One of the questions I’m often asked is how to protect and recover public-facing applications, that is, applications which are accessible through the Internet. These applications commonly include e-commerce sites, SaaS platforms, supplier or purchasing solutions, and more. Such systems are often major revenue drivers to the business. With increasing B2B and B2C demands, rising competition, and tightening budgets, it’s now critical to minimize data loss and ensure a rapid return to operations in the event of an IT disaster.
My experiences with an e-commerce startup in the not-too-distant past showed me first-hand the challenges internal stakeholders and IT teams face when dealing with major system outages. Frankly the internal pressures can pale in comparison to those put on us by public consumers or business partners banging down one’s door should an outage ever occur. Because of greater public visibility with many outages today, these are often referred to as “resume generating events”.
With planning, design, and continuous testing we can address these concerns leading to reduced revenue impact from an outage and a more rapid time to recovery.
Challenges you’ll meet when trying to minimize data loss
- Multiple moving parts – databases, middleware, web servers, load balancers, firewalls, and DNS to name a few
- Data consistency demands – recovering the database from the early morning logs while the middleware is still churning can put orders out of sync, impact operations, and often requires a good deal of manual cleanup by the app and IT teams
- Application performance needs – this rules out most traditional backups and snapshot methods and even VSS-integrated storage replication as all of them can stun a database, drop users, drop sessions, and worse
- Public presence – customers know very quickly if these systems are down, impacting trust in the product and the company not to mention causing more calls to you, your sales team, and your customer/partner service team during outages
How did we minimize data loss with legacy approaches?
The number of servers and systems involved meant a team of people monitoring for uptime 24/7 or a heavy reliance on complex monitoring systems. Rapid data growth meant constant challenges in adding and maintaining database features such as log shipping, mirroring, and clustering. These features often add to storage growth or sprawl, increased licensing costs, personnel skill requirements and even a need to add headcount. More recently, many organizations have tried to reduce risk through storage-based or in-guest replication technologies but both have their pros and cons, and worse still – both have completely failed to address the rise of virtualization, the growing complexity of recovery or the need to do more with less.
Today, public outcry over downtime events means management and even shareholder or board pressure across the IT organization. What is needed are data protection and recovery solutions that can protect the full application stack, provide for data integrity in replication and recovery, not impact the running application, and provide for rapid recovery to minimize user downtime. Coupling such a platform with managed pilot light service and DNS services we can finally mitigate or virtually eliminate all of our defined risk factors.
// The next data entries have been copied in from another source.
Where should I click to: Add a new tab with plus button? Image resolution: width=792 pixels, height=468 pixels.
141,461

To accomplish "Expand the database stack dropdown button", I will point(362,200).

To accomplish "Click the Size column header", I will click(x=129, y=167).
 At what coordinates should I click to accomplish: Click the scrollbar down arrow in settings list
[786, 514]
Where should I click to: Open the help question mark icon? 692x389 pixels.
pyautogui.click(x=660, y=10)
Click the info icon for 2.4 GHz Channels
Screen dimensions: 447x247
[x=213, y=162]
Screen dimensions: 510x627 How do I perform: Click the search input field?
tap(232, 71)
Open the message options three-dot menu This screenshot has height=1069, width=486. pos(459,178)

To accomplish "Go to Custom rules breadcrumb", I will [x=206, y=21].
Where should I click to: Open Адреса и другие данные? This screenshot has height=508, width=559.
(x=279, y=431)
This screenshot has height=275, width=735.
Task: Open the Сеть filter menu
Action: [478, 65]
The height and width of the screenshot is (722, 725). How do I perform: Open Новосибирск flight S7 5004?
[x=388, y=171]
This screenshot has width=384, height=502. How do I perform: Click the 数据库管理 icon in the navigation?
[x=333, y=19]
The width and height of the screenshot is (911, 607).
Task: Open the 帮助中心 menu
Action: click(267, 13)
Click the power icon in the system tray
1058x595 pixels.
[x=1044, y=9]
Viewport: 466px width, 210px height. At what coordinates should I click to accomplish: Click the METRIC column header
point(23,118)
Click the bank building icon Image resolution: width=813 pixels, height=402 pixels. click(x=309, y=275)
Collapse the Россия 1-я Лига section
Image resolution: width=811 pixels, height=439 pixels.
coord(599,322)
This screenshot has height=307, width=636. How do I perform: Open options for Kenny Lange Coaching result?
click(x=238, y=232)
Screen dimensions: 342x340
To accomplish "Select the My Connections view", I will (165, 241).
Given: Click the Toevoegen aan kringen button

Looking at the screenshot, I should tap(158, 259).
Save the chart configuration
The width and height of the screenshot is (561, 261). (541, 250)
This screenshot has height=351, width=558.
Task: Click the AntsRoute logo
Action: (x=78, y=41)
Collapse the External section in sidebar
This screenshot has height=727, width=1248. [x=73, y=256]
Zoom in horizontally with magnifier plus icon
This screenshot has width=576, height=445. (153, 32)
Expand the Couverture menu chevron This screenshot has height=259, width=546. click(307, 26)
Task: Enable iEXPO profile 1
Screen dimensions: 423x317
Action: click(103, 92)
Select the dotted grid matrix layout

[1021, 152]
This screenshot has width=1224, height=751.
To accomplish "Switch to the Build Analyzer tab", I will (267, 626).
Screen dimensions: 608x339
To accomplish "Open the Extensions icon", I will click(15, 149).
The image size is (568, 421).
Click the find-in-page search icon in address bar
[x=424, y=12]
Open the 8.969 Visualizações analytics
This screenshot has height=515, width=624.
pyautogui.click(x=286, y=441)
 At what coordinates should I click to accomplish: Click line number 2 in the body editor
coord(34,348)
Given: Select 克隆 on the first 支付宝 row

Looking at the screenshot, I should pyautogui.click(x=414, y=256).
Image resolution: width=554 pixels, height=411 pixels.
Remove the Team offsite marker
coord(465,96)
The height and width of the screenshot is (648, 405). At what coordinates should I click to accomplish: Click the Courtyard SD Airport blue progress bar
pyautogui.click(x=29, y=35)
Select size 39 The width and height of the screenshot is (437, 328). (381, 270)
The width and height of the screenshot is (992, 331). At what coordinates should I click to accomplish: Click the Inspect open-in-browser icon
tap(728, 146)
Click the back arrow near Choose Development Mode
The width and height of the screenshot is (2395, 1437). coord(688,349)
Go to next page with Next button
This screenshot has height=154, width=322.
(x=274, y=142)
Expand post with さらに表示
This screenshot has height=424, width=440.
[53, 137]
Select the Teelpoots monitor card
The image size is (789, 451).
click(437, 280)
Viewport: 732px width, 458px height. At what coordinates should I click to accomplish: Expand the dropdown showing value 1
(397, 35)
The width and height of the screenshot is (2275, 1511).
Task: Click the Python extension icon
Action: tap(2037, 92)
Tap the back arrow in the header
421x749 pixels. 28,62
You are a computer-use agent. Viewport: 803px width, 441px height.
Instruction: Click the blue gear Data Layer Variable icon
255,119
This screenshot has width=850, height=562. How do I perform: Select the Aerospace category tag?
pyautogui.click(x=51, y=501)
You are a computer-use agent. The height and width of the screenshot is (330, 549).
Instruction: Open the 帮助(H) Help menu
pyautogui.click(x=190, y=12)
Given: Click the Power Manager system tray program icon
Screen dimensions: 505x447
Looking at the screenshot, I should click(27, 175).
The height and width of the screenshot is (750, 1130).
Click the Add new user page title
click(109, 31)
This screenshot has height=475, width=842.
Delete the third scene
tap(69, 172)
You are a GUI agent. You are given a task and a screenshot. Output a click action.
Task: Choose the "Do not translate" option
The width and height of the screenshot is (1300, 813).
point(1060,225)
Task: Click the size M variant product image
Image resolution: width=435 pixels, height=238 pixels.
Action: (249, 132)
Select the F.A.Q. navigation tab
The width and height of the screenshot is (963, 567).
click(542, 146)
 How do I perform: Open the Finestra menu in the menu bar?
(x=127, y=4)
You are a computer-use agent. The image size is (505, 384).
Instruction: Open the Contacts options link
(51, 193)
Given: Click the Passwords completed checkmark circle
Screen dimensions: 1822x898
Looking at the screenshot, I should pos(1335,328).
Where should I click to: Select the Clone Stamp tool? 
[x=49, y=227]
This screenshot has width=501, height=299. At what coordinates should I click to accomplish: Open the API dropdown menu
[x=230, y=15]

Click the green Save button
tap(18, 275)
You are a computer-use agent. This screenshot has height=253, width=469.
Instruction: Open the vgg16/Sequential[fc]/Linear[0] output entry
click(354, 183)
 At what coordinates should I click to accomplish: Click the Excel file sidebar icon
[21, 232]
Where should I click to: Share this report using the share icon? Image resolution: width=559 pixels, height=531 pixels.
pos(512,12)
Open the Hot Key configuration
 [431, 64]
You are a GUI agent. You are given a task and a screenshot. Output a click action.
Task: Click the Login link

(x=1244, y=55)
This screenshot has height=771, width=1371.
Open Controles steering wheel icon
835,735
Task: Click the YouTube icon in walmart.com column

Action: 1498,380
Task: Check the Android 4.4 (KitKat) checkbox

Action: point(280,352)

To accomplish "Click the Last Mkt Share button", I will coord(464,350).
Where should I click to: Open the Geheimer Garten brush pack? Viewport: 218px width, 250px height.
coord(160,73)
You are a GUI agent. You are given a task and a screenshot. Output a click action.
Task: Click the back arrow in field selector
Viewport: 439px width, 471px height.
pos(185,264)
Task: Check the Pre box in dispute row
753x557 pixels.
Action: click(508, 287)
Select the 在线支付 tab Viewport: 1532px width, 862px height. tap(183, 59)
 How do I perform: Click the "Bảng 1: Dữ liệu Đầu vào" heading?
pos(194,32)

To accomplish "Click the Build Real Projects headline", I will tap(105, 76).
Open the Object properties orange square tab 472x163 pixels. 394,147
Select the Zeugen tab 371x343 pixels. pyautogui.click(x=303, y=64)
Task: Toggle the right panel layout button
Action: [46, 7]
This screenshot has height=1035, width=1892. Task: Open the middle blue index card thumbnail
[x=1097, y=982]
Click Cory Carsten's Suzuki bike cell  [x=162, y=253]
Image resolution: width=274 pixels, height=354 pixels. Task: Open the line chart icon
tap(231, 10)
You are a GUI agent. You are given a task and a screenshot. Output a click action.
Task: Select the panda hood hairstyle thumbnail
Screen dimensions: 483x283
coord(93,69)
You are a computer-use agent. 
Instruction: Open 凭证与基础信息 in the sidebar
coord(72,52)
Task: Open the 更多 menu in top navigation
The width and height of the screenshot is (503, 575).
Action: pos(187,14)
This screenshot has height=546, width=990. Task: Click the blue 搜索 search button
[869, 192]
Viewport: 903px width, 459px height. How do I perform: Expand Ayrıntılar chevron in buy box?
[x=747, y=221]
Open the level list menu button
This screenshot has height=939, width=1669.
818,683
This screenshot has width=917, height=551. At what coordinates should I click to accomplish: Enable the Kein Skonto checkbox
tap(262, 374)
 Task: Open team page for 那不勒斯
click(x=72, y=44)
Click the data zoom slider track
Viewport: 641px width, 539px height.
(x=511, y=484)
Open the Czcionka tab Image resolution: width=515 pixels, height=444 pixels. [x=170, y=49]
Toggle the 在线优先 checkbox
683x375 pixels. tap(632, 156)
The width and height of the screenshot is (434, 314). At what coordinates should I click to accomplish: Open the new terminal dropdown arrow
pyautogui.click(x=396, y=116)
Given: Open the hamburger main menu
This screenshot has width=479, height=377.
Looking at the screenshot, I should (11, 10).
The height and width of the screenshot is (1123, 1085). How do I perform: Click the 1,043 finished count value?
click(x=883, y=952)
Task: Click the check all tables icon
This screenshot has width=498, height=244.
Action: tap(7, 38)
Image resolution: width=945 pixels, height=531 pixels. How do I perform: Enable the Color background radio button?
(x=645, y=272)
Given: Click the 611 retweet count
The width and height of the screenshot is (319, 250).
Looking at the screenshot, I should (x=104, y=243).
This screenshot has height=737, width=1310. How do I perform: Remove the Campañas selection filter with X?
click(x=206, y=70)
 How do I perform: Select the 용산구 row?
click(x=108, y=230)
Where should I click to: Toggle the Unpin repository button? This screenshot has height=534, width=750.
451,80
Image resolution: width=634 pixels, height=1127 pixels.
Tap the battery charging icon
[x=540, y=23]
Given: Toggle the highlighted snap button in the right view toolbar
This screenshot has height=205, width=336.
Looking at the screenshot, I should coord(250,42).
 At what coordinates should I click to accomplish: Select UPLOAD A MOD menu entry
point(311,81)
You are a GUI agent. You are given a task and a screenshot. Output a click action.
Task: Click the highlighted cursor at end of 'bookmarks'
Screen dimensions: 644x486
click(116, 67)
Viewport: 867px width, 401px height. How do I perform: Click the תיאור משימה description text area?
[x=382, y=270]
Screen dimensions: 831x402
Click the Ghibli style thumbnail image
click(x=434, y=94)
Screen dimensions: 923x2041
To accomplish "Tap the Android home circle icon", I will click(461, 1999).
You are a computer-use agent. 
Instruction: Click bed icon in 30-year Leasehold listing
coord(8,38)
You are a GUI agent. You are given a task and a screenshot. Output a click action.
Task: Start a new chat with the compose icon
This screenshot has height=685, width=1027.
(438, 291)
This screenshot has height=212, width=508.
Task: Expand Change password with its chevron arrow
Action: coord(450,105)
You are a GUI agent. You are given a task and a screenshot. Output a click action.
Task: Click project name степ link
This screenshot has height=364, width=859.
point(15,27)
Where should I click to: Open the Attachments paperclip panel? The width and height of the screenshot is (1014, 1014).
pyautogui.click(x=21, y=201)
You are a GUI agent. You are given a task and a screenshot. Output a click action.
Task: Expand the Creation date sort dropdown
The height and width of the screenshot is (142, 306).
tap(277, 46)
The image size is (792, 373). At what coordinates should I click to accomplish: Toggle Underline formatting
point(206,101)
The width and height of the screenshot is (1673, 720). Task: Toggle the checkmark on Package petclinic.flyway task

Step 1 – Protect the whole application not just the parts
By leveraging a modern data protection solution we group the complete application into a single wrapper which lets us:
- Assign a service-level agreement
- Define a recovery plan across the application’s server stack
- Protect at the write-level with no performance degradation
- Track write-consistency to ensure data integrity across the stack
- Replicate at the speed of the application with recovery point objectives (RPOs) measured in seconds
- Allow for rapid VM recovery back to any point in time to mitigate losses from corruption or virus-based disasters
- Allow for push-button or even automated disaster recovery testing
- Ensure automated failback configuration post-recovery
Step 2 – Prepare the Infrastructure for Disaster
To ensure rapid recovery to users and customers, we need to pre-configure those infrastructure components that exist outside of the core application with the features needed to support a disaster declaration. This involves:
- Configuring firewall and proxy assets such as NAT rules or port-forwarding for web applications or private extranet access
- Adding post-recovery IP addresses and fully-qualified domain names to load balancers in a passive or listening mode
- Leverage DNS availability solutions from providers such as Dyn Managed DNS or DNS Made Easy to ensure public access cuts over immediately on application recovery
Step 3 – Continuously Validate Recovery Plans
To ensure rapid return to operations in the event of a real disaster, it is critical to test and validate your achievable recovery time objective (RTO) frequently, with some organizations testing on a weekly basis. This testing must also be simple enough that anyone on the Emergency Response Team can perform it in as few steps as possible. Such testing often includes:
- The use of isolated test environments to enable testing at any time with no impact to Production
- Using “pilot light” systems such as directory services with test users and name resolution services to simulate recovery
- Deploying “jump box” capabilities so test users can access the isolated environment
- Capturing all actions taken during a test to have evidence-based validation of recovery testing
Putting it all Together
This was a high-level overview of technology risk management planning for public-facing applications. By protecting the application, preparing secondary systems for disaster, and continually testing for preparedness, any organization can minimize data loss and achieve push-button disaster recovery. This brings a new level of application availability enabling a rapid return to operations and revenue while reducing cost impact due to data loss or downtime in the event of a disaster.